Anders dan [eiser 1] c.s. aanvoeren is de kantonrechter van oordeel dat uit de verklaring van de huisarts en de overige verklaringen niet volgt dat [eiser 1] destijds genoodzaakt was om bij zijn ouders te gaan wonen of daar te blijven wonen uitsluitend met het oog op hun verzorging. [eiser 1] was woonachtig te [a-plaats] en door [eiser 1] c.s. is niet gesteld waarom die verzorging niet vanuit de vorige woning van [eiser 1] kon plaatsvinden.
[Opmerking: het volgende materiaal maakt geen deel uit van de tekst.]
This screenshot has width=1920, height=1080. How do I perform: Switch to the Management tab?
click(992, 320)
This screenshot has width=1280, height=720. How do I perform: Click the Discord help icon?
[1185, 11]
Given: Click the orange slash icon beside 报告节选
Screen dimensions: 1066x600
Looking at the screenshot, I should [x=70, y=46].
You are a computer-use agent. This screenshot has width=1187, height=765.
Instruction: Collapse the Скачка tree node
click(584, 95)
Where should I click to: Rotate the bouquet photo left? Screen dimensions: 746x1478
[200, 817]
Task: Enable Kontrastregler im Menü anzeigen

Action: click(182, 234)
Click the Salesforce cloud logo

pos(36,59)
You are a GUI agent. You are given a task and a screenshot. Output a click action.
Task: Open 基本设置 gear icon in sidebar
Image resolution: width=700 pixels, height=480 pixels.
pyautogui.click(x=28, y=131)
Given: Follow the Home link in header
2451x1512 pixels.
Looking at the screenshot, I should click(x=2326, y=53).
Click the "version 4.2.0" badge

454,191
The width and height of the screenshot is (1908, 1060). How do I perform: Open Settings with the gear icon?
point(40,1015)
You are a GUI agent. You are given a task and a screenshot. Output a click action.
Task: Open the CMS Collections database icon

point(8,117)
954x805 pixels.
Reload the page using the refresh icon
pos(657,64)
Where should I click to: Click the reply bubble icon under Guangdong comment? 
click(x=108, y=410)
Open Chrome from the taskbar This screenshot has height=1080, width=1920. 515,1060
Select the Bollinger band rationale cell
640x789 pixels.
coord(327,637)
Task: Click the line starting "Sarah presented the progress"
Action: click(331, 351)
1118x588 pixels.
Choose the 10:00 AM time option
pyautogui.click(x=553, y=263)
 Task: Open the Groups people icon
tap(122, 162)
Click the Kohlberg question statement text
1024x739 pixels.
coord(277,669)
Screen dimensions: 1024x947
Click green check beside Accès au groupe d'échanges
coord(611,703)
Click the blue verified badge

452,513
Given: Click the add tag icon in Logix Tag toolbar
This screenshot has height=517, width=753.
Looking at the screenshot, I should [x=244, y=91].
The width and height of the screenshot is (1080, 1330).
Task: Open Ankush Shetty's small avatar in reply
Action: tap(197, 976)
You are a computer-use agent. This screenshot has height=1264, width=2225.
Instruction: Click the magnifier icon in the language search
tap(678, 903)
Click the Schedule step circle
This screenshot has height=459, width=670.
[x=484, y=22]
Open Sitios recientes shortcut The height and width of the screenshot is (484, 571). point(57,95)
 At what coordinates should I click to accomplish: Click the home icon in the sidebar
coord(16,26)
Evenmin valt uit die verklaringen af te leiden dat [eiseres 2] vanwege haar kwalen voor haar verzorging op [eiser 1] was en nog steeds is aangewezen. [eiser 1] c.s. hebben hieromtrent onvoldoende gesteld. Zo is niet door [eiser 1] c.s. concreet aangegeven hoe en in welke mate [eiser 1] (en zijn echtgenote) zijn moeder verzorgen. Ook geven [eiser 1] c.s. niet aan of er hulp van buitenaf kan worden geboden, bijvoorbeeld van andere kinderen of van een professionele instelling. Ook hebben [eiser 1] c.s. niet gesteld welke huishoudelijke taken [eiser 1] op zich heeft genomen en welke zijn moeder (nog) vervult. Daarnaast hebben [eiser 1] c.s. niet uiteengezet welke vertrekken van het gehuurde zijn moeder en welke [eiser 1] met zijn gezin in gebruik hebben en welke vertrekken zij (wellicht) delen.
8.
De kantonrechter is op grond van het vorenstaande van oordeel dat niet kan worden aangenomen dat sprake is van bijzondere omstandigheden als bedoeld in HR 12 maart 1982 NJ 1982, 352 op grond waarvan zou kunnen worden aangenomen dat tussen [eiser 1] en [eiseres 2] een duurzame gemeenschappelijke huishouding bestaat. De kantonrechter gaat voorbij aan het door [eiser 1] c.s. gedane bewijsaanbod nu zij geen concreet voor bewijs vatbare feiten hebben gesteld die tot een ander oordeel kunnen leiden.
9.
Het vorenstaande voert tot de slotsom dat de vordering wordt afgewezen. [eiser 1] c.s. worden als de in het ongelijk gestelde partij in de kosten van de procedure veroordeeld.
Beslissing
De kantonrechter:
- —
wijst de vordering af;
- —
veroordeelt [eiser 1] c.s. in de proceskosten, tot op deze uitspraak aan de zijde van Portaal begroot op € 450,-- voor gemachtigdensalaris, onverminderd de eventueel over deze kosten verschuldigde BTW.
Dit vonnis is gewezen door kantonrechter mr. G.M.A. van Zaltbommel-Uittenbogaard en uitgesproken ter openbare terechtzitting van 3 februari 2010.